Belén García, Hausärztin in Cudillero (Asturien) | © David Molina Cudillero é um dos povoados mais envelhecidos das Astúrias. O que os turistas não veem, ao contemplarem a bela estampa das casas de cores escalonadas, são as dificuldades que as barreiras arquitetônicas impõem aos idosos. Belén García trabalha há uma década como médica de família das 1.300 pessoas que vivem tanto na área urbana dessa vila de pescadores quanto em sua área rural. “Quando surge uma emergência domiciliar tenho que suspender a consulta”, diz ela.
Para essa médica não é difícil encontrar diferenças na percepção do atendimento primário nas áreas urbanas e rurais: “Nas aldeias você vai à consulta para não precisar ir ao hospital, enquanto na cidade eles nos veem como um inconveniente no acesso a ele”. A distância entre o centro de saúde onde García trabalha e o Hospital San Agustín de Avilés é de 28 quilômetros, o que se traduz em cerca de 25 minutos de carro. Essa distância chega a 42 quilômetros quando se está em Ballota, uma das oito freguesias rurais que fazem parte do concelho do qual Cudillero é a capital.
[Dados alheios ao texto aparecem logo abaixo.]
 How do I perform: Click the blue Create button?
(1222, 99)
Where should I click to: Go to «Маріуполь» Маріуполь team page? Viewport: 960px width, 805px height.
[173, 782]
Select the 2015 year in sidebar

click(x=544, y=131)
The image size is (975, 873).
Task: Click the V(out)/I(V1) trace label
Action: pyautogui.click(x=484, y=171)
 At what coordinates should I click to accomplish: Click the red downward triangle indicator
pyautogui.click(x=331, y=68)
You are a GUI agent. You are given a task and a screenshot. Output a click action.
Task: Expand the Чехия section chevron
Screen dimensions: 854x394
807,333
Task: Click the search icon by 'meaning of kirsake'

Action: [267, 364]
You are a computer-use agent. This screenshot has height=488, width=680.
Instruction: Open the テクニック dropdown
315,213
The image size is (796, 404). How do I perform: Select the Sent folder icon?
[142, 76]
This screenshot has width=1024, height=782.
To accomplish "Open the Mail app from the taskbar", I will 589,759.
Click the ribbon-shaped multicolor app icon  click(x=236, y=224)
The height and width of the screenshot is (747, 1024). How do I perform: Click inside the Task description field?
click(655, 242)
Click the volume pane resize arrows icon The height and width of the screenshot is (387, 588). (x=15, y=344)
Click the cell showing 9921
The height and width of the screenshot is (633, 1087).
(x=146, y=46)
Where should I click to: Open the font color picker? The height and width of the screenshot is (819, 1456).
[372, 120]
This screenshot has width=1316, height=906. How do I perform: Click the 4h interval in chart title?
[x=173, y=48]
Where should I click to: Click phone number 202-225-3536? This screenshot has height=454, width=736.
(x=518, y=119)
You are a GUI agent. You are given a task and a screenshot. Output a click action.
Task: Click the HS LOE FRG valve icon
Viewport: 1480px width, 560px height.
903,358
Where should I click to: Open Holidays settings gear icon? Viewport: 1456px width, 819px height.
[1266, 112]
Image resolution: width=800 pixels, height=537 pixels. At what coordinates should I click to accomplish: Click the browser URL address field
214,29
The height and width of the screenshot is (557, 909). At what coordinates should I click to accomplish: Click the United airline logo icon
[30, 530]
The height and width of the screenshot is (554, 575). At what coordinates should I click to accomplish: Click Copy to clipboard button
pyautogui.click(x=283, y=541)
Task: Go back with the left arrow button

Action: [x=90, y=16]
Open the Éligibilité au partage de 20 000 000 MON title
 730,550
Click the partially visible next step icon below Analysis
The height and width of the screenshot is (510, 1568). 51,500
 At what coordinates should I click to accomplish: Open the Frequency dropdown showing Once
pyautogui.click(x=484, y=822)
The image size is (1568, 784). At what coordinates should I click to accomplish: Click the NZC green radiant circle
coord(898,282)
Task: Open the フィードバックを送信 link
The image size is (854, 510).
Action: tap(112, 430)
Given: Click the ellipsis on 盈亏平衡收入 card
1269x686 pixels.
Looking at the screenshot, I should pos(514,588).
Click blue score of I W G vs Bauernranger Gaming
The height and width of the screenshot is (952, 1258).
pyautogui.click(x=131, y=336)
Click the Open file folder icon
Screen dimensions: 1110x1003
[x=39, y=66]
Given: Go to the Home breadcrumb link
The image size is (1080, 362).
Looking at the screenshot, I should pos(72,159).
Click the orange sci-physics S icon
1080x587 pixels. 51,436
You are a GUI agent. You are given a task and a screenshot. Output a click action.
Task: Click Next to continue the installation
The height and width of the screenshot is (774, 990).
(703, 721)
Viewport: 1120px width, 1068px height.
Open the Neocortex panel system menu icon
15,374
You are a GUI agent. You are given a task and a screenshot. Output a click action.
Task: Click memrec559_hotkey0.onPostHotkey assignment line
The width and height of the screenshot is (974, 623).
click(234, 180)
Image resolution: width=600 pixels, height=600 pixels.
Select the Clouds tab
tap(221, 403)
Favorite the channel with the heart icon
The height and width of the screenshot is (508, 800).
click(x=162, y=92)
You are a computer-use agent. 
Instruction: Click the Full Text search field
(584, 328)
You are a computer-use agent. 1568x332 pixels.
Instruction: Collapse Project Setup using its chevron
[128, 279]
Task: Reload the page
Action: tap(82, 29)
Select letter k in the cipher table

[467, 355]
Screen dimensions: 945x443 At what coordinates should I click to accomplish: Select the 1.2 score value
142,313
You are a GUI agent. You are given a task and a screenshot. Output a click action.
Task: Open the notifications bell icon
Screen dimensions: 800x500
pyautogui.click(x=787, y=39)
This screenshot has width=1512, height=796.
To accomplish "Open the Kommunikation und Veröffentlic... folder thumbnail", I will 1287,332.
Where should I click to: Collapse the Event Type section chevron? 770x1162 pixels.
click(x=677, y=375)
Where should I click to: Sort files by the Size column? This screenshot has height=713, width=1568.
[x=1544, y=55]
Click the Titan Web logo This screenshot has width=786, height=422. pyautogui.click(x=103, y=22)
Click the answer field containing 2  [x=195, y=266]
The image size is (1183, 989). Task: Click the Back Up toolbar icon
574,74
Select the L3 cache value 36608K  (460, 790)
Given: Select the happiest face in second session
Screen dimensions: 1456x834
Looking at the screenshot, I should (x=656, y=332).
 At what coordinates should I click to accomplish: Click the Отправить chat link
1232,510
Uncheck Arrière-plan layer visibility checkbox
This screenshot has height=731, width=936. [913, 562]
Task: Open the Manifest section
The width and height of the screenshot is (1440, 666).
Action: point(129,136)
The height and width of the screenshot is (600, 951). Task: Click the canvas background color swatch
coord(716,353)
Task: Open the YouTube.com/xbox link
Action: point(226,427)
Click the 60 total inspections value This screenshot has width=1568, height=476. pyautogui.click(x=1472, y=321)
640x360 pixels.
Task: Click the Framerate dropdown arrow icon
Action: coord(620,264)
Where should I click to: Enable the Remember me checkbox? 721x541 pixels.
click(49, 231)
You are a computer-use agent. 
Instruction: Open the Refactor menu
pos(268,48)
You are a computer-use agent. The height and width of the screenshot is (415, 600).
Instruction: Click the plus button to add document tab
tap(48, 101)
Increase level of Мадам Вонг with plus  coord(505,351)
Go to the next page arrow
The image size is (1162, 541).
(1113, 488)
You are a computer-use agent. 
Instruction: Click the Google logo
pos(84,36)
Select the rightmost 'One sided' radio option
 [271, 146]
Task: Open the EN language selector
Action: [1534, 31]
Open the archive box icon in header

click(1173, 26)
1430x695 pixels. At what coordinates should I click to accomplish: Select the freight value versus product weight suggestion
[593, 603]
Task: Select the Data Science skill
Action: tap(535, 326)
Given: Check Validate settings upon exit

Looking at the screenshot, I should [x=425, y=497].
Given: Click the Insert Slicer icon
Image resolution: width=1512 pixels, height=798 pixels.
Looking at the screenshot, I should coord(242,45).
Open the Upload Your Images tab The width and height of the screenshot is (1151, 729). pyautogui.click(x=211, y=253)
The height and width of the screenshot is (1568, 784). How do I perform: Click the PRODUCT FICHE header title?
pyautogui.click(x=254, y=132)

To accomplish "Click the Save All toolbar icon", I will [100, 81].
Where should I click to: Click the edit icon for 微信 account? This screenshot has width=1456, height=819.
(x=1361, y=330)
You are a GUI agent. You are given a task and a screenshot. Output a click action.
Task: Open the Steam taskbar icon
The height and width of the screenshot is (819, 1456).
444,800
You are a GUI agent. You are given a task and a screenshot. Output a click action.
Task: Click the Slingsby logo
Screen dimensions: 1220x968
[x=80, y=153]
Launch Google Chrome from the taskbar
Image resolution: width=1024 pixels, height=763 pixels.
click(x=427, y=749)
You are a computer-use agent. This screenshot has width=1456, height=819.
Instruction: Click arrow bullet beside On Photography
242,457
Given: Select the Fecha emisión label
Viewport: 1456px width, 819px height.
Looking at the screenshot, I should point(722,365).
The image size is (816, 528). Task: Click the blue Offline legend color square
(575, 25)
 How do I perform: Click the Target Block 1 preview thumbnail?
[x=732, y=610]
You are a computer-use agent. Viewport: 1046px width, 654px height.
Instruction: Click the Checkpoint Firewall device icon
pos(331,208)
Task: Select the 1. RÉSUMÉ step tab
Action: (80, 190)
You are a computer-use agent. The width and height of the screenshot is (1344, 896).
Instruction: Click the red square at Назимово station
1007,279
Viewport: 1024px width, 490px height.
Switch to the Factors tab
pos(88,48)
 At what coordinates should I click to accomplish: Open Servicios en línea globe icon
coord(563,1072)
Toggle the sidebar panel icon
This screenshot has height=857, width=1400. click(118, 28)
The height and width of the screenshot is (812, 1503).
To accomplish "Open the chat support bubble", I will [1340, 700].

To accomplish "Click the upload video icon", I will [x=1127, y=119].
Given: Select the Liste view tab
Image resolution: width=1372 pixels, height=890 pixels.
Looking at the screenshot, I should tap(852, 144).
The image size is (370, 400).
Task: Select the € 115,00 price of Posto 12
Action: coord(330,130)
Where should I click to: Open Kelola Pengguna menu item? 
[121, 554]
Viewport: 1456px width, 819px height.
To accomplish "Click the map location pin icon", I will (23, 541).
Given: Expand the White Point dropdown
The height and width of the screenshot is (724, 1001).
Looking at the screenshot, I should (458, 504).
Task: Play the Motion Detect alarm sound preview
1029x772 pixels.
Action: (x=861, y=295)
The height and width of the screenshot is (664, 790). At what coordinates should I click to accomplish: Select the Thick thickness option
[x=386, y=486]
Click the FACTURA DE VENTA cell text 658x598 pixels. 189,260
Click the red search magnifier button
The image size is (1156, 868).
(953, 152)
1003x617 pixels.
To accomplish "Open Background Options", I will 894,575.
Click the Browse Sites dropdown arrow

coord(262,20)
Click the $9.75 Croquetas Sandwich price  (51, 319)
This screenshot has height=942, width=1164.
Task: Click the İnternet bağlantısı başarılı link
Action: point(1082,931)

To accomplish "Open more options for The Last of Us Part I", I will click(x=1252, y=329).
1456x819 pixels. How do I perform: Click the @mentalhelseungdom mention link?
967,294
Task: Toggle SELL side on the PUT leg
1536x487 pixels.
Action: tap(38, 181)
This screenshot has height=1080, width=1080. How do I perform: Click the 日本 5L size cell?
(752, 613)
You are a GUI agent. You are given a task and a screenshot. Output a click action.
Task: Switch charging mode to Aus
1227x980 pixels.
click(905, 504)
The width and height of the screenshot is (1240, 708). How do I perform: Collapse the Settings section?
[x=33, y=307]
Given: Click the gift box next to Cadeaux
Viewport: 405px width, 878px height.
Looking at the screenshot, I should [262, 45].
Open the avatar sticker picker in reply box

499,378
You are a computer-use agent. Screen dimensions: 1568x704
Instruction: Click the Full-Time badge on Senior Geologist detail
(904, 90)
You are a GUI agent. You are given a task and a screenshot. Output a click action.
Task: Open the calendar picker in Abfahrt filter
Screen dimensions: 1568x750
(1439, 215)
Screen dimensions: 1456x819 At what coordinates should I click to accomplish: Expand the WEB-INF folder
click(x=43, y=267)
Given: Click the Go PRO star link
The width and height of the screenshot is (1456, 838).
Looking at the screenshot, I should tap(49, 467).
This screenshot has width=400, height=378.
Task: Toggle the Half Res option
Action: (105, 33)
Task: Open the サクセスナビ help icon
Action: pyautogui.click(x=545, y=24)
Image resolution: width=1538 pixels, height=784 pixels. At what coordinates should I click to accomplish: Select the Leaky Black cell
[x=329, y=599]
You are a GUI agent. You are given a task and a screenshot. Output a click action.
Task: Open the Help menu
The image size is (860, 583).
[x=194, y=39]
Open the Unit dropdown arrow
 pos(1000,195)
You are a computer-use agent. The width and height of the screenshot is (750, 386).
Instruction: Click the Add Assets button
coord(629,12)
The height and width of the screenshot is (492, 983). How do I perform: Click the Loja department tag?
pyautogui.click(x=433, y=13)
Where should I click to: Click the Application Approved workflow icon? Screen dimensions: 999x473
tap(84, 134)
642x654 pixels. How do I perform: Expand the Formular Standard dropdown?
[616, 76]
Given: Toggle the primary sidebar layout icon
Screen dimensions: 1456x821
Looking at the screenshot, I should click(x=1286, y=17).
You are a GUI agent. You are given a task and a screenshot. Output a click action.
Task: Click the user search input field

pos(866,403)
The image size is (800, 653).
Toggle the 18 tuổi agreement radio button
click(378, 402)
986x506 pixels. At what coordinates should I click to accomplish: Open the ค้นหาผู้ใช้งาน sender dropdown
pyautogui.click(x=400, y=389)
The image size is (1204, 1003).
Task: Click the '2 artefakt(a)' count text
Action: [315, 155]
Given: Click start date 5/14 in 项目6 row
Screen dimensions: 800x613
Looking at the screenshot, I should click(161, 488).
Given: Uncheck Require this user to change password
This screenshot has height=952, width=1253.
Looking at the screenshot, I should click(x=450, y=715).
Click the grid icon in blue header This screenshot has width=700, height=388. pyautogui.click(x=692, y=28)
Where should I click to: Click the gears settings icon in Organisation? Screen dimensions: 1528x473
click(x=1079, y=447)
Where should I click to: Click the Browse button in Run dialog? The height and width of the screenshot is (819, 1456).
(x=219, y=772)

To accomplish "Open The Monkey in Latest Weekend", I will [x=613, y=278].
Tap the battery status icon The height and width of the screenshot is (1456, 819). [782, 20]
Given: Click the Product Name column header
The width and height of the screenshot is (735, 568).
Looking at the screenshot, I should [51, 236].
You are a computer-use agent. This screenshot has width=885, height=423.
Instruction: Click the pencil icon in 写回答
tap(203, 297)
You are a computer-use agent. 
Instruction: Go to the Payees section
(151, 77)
Diante do abuso das receitas, não há dúvida: “Estamos acostumados a que tudo seja resolvido por um medicamento. Não podemos confundir depressão com tristeza, nem medicalizar o envelhecimento natural. A medicina é necessária, mas as condições de vida são tudo”, e acrescenta que “os moradores dos povoados vivem muito mais próximos da terra e da natureza do que os das cidades, o que ajuda a enxergar com mais clareza as diferentes fases da vida , e o que isso implica”.
encuRTAR AS DISTâNCIAS PARA ALonGAR A VIDA
José Carlos Martínez | © David Molina Em Belvís de la Jara (Toledo) o prefeito, José Carlos Martínez, nos conta que “os médicos acabam sendo mais um membro da família. Eles são capazes de lembrar o que se passa com cada paciente apenas pelo nome”. Castela-Mancha tornou-se a segunda comunidade com mais municípios sem jovens com menos de 20 anos.“Temos um centro médico regional que atende os 3.500 moradores de Alcaudete de la Jara, Aldeanueva de Barbarroya e Belvís de la Jara. Dois médicos trabalham permanentemente”, explica. Esse centro foi criado para se desassociar do Hospital Talavera, para onde os moradores tinham que viajar mais de 60 quilômetros para ver um especialista. “Caso seja necessária uma internação temos uma unidade móvel e até um heliponto”, serviços que Martinez considera positivos.
Também chegou aos povoados o vírus de que todo mundo fala. Embora nos locais mencionados a incidência seja mínima, o trabalho de conscientização tem sido fundamental para lembrar que, embora as televisões só mostrem as cidades, o coronavírus também está em suas ruas. Quem diria, uma pandemia chegou aos povoados espanhóis antes que um plano eficaz para enfrentar a desigualdade entre o meio rural e as cidades. Melhorar as condições sociais, econômicas, políticas, ambientais, culturais, educacionais, geográficas e sanitárias é chave. Todas elas definem a saúde.